─── DATA SHOWN ───
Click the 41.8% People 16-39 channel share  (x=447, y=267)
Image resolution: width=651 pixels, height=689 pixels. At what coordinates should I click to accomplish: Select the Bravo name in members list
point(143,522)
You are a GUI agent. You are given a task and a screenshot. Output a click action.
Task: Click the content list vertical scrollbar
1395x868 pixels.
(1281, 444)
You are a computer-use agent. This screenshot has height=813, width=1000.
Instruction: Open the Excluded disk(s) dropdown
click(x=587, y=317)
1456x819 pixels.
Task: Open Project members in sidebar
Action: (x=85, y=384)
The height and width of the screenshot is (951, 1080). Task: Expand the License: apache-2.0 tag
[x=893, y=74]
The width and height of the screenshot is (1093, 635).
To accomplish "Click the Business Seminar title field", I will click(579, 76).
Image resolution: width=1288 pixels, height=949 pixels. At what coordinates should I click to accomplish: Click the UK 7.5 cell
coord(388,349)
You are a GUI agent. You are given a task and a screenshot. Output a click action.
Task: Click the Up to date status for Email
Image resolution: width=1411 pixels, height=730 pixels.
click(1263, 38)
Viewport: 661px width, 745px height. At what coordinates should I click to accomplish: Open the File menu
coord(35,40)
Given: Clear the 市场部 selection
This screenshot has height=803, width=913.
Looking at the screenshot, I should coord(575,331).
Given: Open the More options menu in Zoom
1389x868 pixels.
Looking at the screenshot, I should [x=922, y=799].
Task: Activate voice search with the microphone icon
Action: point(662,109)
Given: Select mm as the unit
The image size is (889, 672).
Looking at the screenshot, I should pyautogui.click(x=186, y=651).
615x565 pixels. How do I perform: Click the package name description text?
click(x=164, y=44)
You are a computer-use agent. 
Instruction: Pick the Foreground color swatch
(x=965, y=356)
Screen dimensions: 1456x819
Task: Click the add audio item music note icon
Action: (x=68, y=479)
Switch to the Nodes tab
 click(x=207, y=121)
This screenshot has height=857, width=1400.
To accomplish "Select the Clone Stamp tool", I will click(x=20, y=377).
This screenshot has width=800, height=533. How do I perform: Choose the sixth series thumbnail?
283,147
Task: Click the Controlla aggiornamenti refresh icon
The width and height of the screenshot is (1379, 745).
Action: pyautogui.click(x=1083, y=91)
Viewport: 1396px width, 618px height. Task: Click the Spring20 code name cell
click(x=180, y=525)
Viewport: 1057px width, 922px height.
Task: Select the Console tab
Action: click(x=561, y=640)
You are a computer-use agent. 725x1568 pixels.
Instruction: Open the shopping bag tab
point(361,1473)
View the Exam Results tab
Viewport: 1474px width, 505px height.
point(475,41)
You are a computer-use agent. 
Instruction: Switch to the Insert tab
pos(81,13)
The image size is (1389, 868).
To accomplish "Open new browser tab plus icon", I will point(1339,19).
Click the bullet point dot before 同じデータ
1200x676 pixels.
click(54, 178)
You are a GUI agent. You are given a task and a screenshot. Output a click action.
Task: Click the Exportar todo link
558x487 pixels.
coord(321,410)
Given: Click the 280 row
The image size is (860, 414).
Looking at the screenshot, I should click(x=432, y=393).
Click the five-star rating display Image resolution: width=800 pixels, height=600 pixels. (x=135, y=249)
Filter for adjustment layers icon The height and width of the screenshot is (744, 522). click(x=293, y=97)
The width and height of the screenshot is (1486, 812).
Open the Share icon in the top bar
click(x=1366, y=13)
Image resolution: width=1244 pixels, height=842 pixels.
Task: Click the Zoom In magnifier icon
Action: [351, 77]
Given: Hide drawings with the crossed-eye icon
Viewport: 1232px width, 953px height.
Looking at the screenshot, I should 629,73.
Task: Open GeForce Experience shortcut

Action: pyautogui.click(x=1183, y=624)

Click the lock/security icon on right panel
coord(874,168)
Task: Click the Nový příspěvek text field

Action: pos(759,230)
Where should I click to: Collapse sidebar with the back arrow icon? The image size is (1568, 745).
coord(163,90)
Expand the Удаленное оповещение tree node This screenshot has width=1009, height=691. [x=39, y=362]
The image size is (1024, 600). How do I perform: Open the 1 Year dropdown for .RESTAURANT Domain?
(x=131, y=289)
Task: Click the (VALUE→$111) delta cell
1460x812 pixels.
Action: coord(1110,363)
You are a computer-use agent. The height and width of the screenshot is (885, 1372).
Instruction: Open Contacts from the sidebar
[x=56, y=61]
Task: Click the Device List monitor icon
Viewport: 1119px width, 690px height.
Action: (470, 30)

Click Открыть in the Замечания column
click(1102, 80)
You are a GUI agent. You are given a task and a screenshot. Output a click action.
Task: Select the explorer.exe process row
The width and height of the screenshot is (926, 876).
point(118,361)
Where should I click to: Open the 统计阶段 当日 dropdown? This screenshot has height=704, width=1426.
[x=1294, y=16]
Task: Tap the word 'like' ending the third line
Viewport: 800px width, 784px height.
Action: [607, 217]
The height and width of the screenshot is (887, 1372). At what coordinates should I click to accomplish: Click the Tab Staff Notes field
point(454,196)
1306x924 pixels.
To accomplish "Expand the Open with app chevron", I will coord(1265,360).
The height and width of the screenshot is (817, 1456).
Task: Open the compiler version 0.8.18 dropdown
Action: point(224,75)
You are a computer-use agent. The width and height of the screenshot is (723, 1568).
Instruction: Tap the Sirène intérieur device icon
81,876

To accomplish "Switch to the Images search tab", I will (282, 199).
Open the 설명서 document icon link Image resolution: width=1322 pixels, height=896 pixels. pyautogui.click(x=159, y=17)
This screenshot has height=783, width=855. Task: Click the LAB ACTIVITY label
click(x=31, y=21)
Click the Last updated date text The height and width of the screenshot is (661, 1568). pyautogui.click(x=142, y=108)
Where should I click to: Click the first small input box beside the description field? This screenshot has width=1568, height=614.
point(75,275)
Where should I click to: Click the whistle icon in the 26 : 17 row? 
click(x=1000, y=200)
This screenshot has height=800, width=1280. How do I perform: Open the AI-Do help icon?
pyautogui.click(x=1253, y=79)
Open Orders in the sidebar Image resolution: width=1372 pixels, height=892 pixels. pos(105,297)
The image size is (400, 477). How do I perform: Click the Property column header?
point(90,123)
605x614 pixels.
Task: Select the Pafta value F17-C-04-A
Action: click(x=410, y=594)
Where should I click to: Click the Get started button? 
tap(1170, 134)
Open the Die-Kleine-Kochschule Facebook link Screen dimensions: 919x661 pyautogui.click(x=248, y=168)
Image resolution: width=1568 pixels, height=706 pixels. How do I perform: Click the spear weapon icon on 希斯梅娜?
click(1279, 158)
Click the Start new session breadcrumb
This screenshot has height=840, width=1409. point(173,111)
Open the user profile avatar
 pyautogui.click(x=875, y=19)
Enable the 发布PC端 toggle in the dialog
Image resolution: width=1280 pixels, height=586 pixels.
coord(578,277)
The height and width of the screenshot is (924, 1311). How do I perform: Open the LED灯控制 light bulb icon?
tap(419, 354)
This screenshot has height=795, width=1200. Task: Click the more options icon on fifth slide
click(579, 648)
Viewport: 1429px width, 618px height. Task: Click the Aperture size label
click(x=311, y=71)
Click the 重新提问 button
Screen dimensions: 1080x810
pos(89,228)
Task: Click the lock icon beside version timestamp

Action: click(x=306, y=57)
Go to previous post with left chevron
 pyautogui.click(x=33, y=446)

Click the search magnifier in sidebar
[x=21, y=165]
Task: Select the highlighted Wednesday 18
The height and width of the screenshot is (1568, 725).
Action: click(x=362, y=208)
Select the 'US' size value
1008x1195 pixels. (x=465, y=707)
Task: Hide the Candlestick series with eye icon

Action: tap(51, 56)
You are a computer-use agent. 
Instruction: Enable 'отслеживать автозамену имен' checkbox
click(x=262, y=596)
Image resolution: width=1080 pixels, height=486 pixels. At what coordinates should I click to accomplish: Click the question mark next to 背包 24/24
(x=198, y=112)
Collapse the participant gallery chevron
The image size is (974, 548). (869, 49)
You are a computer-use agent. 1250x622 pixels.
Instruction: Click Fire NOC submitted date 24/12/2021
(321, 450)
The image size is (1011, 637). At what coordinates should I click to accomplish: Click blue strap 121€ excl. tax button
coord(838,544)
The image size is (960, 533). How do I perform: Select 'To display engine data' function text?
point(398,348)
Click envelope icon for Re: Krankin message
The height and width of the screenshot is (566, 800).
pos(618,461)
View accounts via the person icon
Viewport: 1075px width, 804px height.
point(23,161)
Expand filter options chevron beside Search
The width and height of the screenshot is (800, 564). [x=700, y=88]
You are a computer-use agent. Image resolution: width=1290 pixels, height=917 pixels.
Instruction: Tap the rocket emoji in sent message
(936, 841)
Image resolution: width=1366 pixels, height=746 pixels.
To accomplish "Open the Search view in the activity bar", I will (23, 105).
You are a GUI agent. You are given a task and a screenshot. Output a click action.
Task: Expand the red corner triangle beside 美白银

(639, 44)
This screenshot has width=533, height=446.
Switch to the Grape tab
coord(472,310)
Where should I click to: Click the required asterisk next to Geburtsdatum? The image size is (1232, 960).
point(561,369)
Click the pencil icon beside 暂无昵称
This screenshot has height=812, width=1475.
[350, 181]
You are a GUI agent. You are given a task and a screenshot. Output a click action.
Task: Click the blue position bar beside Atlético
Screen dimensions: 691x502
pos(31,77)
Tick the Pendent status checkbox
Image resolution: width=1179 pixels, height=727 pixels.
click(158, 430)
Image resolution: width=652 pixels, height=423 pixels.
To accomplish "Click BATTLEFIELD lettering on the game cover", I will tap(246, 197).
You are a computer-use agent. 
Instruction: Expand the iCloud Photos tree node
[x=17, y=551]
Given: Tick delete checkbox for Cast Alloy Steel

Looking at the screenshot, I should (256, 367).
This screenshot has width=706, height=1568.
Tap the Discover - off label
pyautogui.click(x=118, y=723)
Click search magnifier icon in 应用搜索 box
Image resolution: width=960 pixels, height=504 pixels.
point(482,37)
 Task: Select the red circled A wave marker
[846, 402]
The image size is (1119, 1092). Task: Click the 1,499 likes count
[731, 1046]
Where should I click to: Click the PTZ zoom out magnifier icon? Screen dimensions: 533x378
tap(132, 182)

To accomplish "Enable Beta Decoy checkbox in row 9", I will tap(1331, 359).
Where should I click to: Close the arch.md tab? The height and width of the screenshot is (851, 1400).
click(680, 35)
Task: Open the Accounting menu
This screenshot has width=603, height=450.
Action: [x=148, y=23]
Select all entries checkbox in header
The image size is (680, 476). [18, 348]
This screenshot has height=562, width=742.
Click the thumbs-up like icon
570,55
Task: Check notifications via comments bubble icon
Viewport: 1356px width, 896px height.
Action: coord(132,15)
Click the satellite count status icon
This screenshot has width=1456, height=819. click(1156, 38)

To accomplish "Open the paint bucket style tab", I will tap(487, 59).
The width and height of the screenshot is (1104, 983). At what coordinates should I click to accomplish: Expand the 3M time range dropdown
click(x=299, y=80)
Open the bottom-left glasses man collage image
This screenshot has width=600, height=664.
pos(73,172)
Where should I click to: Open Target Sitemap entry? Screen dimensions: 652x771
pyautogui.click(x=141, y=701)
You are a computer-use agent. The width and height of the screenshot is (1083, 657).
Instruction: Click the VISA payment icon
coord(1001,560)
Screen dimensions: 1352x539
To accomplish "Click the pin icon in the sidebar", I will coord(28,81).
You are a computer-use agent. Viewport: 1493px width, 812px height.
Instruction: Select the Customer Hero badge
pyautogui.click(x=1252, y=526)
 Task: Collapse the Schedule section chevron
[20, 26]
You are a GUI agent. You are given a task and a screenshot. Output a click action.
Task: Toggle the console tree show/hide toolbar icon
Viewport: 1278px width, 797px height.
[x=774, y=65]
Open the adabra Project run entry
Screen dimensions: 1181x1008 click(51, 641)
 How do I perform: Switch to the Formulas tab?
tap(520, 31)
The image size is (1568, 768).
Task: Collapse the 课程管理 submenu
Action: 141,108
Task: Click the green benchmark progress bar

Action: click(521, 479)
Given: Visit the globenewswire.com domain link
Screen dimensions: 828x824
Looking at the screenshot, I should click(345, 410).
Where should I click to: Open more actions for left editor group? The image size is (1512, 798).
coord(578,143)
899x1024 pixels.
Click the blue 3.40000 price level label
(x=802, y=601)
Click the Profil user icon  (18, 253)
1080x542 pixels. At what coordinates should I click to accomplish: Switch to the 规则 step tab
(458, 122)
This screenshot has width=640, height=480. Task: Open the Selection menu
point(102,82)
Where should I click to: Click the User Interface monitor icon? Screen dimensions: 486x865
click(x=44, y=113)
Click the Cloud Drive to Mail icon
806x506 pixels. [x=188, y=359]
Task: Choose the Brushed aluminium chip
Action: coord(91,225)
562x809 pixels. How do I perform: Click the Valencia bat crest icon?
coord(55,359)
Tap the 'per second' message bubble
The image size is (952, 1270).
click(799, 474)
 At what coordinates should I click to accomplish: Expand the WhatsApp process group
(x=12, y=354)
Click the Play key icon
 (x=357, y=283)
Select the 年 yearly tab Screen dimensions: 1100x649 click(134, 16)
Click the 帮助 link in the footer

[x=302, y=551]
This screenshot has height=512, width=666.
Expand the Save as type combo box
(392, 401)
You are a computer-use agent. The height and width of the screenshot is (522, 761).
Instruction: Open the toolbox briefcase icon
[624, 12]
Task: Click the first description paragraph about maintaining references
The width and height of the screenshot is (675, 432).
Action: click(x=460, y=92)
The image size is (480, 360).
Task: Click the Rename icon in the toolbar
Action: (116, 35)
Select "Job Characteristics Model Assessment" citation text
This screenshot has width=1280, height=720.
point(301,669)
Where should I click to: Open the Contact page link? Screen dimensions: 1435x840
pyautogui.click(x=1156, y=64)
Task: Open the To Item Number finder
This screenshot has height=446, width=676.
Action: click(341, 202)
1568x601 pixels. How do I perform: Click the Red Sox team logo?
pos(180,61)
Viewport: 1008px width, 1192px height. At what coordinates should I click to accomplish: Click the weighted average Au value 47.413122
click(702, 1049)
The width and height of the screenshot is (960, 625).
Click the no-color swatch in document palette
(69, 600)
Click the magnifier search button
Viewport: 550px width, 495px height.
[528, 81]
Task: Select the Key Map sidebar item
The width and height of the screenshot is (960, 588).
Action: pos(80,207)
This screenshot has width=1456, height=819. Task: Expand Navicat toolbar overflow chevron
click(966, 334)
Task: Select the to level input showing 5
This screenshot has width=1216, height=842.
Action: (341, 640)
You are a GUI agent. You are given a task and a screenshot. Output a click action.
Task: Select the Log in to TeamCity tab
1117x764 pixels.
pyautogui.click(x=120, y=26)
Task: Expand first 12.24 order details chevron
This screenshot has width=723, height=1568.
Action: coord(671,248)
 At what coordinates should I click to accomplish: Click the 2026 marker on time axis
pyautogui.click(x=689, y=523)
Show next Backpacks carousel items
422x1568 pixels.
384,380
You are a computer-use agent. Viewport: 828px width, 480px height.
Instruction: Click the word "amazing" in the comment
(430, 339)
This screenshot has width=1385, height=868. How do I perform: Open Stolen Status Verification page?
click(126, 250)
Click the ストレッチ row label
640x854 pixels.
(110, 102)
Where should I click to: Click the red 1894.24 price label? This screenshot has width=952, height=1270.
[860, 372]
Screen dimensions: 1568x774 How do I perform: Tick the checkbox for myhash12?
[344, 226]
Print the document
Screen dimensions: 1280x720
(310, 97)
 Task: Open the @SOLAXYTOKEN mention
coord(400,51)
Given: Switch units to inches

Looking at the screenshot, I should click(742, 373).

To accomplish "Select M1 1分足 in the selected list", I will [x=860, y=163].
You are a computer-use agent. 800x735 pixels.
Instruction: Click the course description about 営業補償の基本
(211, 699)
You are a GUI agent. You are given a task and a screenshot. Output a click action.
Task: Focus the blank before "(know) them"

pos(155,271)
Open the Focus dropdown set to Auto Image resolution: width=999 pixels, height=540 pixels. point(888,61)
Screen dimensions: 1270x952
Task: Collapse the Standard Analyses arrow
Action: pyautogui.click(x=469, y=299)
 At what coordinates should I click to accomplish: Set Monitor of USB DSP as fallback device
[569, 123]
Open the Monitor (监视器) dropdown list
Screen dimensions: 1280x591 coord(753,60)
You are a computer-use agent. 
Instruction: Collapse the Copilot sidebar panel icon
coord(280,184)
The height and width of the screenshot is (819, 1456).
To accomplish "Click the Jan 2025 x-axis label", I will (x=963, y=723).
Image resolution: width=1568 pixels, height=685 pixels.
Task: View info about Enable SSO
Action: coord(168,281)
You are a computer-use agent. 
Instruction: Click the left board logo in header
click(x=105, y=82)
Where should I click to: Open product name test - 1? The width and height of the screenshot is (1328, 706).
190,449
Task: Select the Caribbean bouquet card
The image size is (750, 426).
───
REQUIREMENT: Starting at the beginning of the rows and ending at the line that contains "point(143,522)", with both ends included, give those lines again in full, requests too. Scale only the click coordinates in the answers by 1.5, rounding to whole numbers with halves going up, and leave every other number unchanged.

SOLUTION:
Click the 41.8% People 16-39 channel share  (x=671, y=401)
Image resolution: width=651 pixels, height=689 pixels. At what coordinates should I click to accomplish: Select the Bravo name in members list
point(215,783)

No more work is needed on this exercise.